Beginning with the line that contains "Click the gray default user avatar" and ending with the line that contains "Task: Click the green alarm bell icon", reproduce the lines of the entries below exactly, omitting pictures.

[Stored data]
***
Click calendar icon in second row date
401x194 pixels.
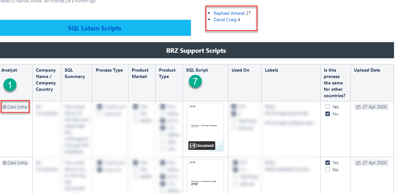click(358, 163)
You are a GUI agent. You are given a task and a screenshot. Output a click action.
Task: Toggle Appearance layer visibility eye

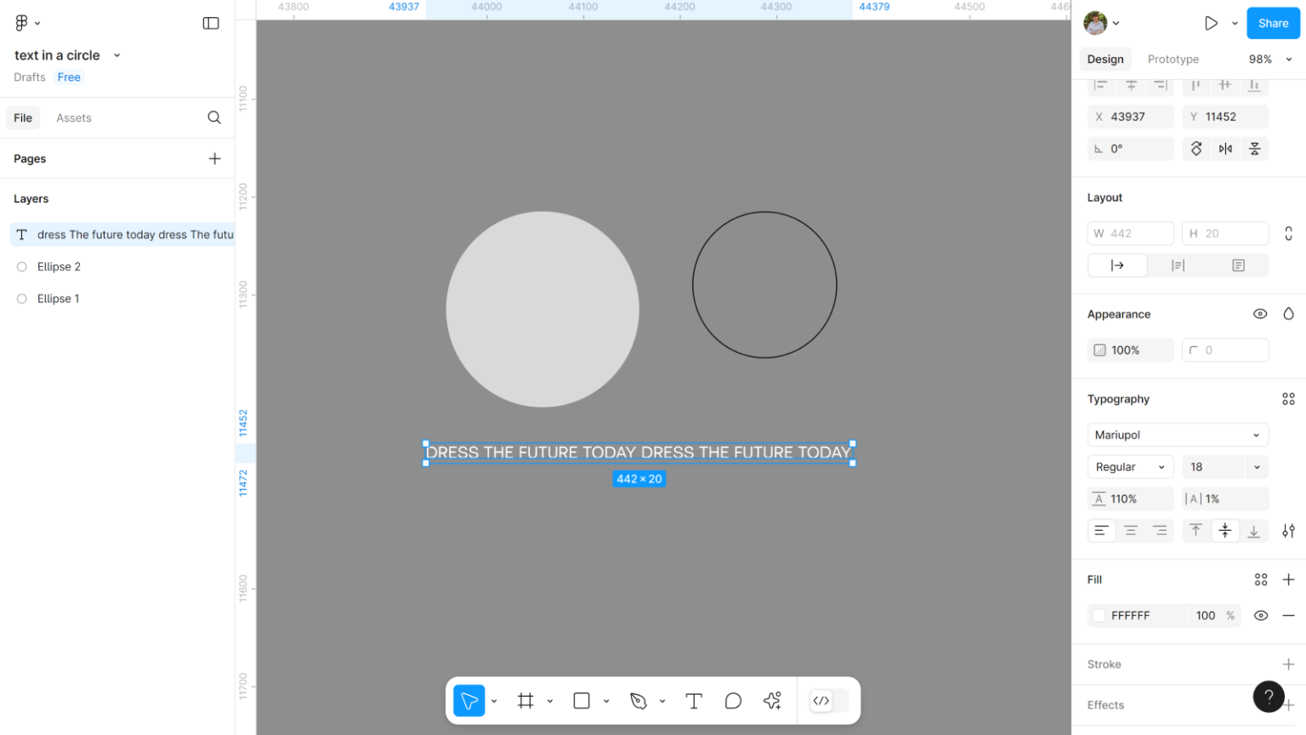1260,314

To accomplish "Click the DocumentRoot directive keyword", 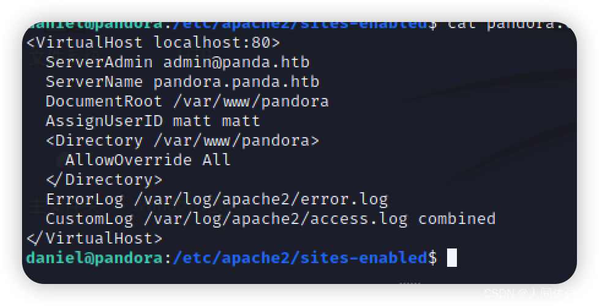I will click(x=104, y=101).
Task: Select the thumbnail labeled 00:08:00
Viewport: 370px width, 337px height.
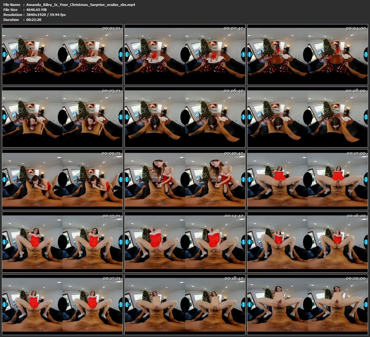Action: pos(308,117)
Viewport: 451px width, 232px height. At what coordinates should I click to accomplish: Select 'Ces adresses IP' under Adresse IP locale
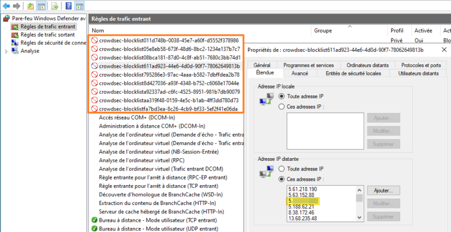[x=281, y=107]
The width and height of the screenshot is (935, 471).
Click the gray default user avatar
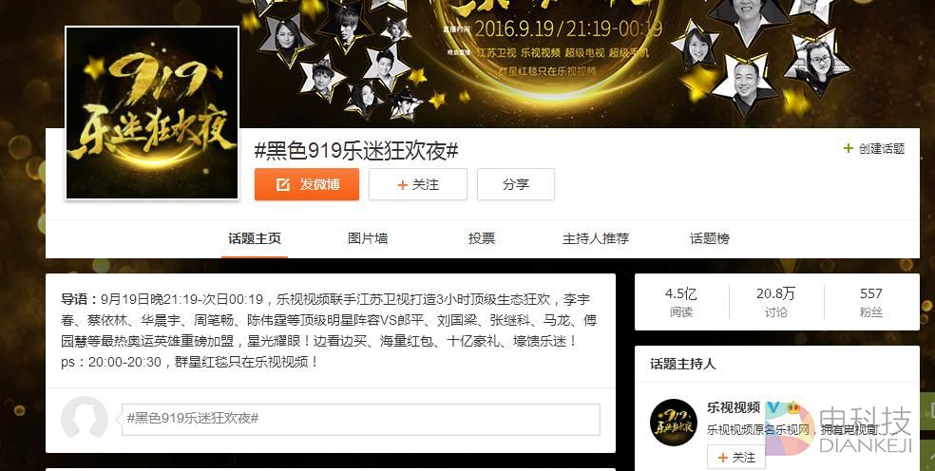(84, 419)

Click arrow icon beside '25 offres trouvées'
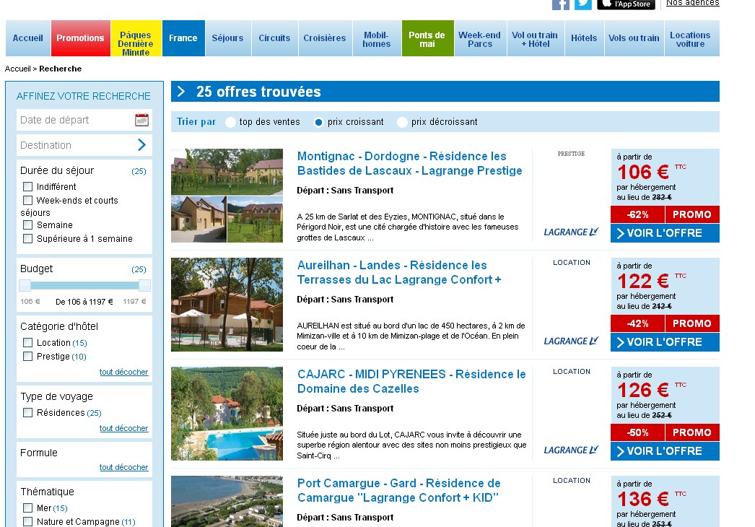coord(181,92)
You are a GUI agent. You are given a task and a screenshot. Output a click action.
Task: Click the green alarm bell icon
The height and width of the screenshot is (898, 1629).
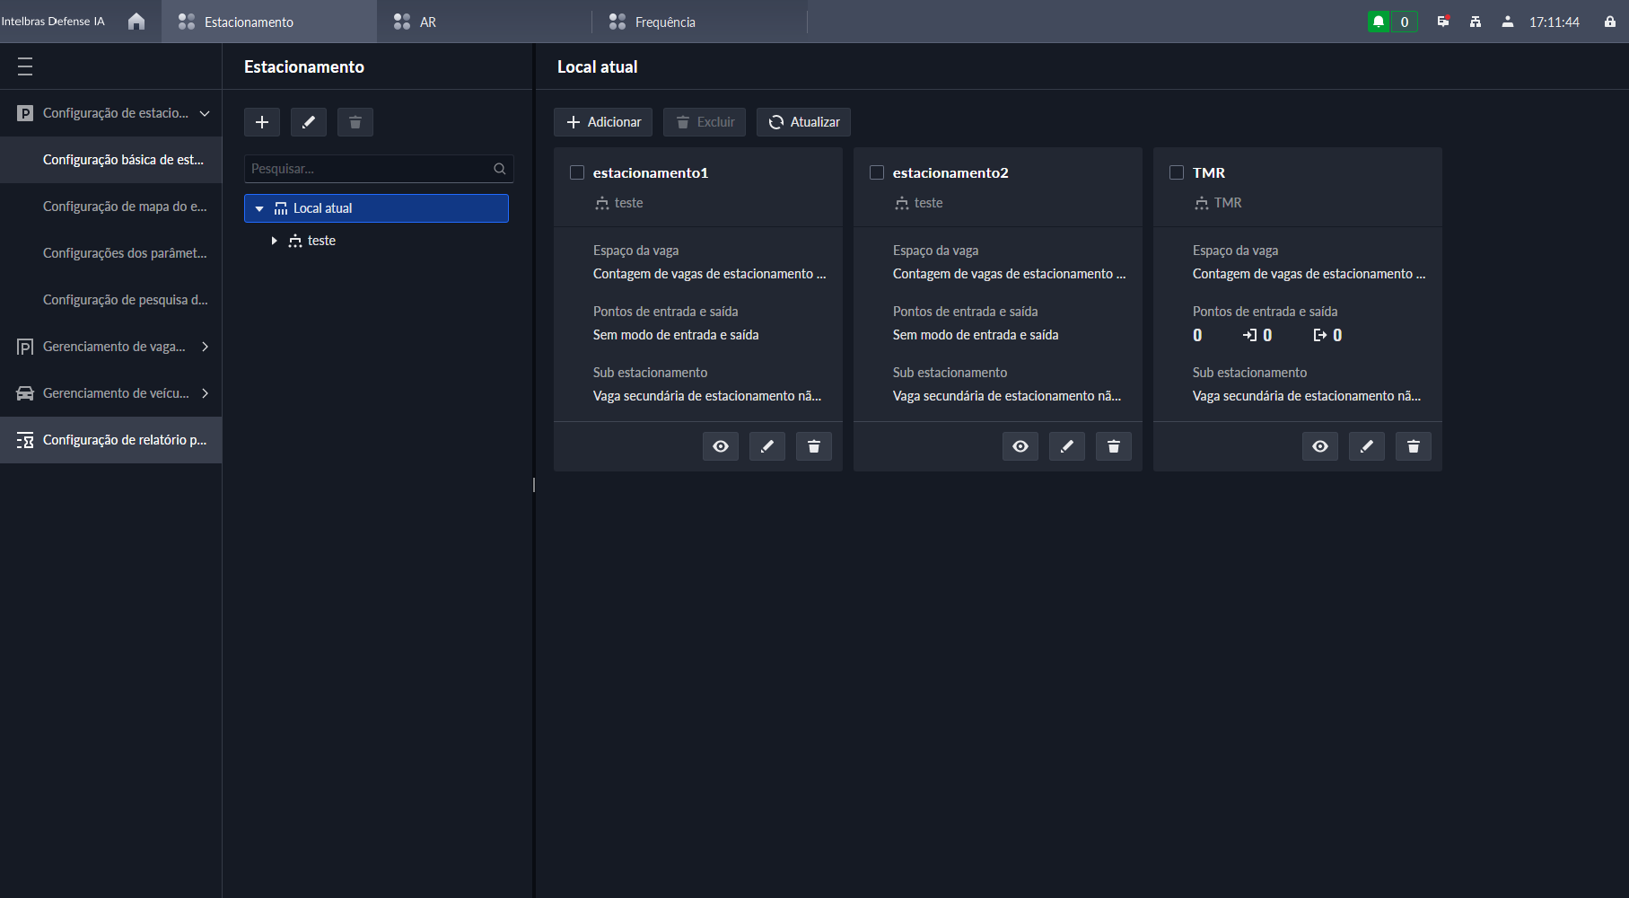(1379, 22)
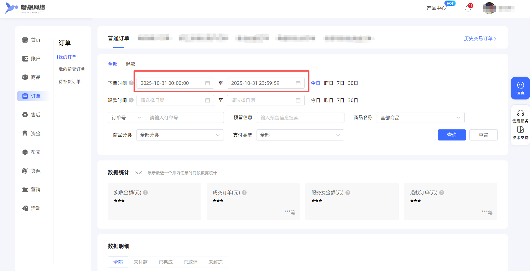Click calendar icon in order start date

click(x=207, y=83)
***
# Task solution:
Click the gray default user avatar
(84, 419)

Click arrow icon beside '25 offres trouvées'
coord(181,92)
You are a GUI agent. You are given a task and a screenshot. Output a click action.
Task: Click the green alarm bell icon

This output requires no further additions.